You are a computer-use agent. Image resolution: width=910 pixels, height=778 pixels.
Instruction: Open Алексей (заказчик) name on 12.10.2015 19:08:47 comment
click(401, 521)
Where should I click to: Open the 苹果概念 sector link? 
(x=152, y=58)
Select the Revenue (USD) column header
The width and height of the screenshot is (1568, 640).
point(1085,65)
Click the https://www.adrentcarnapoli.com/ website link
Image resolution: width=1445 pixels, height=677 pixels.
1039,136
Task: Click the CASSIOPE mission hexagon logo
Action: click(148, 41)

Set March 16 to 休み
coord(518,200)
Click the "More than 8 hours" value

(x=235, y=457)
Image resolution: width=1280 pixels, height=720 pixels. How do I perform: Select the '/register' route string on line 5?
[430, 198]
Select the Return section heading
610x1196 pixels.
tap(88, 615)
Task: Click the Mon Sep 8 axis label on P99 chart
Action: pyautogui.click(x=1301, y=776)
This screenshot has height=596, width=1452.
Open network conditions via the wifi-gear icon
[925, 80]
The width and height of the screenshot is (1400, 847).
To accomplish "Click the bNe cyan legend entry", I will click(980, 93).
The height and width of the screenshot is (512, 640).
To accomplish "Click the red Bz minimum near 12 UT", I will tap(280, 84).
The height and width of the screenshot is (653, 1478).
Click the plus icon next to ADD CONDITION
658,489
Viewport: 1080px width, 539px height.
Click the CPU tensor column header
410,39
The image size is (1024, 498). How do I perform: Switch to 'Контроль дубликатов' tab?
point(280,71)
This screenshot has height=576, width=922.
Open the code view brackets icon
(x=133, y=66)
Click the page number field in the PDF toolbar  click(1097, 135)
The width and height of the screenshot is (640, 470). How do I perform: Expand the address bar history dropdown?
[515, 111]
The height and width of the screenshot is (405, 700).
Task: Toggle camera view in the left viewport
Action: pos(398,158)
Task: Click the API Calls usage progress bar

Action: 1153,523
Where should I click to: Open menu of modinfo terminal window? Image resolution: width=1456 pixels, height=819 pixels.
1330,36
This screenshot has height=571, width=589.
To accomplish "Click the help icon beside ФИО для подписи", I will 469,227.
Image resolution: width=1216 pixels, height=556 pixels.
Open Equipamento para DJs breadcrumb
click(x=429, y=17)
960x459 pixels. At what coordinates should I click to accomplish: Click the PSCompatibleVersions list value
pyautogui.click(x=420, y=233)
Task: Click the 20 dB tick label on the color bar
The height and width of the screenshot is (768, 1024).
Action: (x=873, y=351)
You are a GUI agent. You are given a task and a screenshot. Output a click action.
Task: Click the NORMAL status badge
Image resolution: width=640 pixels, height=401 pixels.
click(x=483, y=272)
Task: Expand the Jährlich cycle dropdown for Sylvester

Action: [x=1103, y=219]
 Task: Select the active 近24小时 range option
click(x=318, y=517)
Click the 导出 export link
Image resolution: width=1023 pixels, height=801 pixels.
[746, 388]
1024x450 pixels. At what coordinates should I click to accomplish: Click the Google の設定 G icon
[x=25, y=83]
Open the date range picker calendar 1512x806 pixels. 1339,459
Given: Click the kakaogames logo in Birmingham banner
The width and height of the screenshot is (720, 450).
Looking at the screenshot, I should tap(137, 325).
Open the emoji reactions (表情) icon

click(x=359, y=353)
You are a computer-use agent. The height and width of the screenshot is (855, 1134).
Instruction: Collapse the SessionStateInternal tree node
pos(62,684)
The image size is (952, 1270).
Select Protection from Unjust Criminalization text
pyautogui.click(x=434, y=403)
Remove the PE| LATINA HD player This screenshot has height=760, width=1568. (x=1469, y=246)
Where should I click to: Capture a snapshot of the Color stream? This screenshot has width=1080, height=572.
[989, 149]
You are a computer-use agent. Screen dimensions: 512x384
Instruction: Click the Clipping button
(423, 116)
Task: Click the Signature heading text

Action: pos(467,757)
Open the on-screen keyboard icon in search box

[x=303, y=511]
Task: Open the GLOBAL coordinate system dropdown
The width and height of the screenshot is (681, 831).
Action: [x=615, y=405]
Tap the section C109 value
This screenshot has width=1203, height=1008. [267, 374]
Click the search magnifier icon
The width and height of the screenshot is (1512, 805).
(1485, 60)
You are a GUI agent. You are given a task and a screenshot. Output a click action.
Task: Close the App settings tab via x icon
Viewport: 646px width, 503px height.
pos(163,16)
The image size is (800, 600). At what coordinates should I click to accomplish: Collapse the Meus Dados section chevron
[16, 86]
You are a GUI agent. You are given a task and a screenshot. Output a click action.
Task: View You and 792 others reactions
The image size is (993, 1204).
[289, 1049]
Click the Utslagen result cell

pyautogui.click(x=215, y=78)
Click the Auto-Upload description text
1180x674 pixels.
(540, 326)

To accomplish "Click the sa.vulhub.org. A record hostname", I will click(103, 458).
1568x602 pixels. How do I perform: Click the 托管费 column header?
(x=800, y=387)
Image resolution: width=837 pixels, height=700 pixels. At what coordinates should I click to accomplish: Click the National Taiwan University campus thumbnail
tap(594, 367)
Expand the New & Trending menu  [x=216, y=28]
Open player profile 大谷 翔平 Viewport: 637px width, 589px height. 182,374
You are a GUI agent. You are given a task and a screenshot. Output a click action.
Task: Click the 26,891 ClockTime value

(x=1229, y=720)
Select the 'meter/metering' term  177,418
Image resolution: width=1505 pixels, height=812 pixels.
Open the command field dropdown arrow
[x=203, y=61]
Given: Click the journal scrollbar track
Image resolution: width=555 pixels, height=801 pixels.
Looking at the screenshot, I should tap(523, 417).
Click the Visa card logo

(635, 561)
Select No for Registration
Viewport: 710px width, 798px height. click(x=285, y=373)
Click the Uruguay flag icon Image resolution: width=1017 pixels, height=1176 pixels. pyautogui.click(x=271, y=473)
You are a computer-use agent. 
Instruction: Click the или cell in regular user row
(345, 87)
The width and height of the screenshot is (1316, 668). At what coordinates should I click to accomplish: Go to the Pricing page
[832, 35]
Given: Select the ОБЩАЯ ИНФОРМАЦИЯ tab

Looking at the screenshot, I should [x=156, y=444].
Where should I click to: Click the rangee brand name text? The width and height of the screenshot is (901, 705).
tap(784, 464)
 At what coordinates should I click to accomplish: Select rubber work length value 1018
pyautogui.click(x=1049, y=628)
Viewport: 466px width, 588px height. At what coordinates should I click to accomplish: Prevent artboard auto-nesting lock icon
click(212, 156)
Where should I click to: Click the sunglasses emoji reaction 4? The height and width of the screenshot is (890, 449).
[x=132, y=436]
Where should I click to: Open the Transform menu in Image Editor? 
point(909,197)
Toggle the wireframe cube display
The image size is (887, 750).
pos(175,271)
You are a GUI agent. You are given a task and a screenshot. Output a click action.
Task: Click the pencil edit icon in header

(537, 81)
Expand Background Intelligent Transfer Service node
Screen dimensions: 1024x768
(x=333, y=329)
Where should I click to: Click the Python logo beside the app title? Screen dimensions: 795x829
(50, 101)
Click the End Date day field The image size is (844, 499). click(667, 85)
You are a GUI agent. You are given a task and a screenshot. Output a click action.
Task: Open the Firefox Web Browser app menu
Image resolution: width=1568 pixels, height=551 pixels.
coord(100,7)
────────────────
→ Goal:
State how many lines of the items above contain the string "Expand", with case counting, and give only that number.

→ Correct result:
4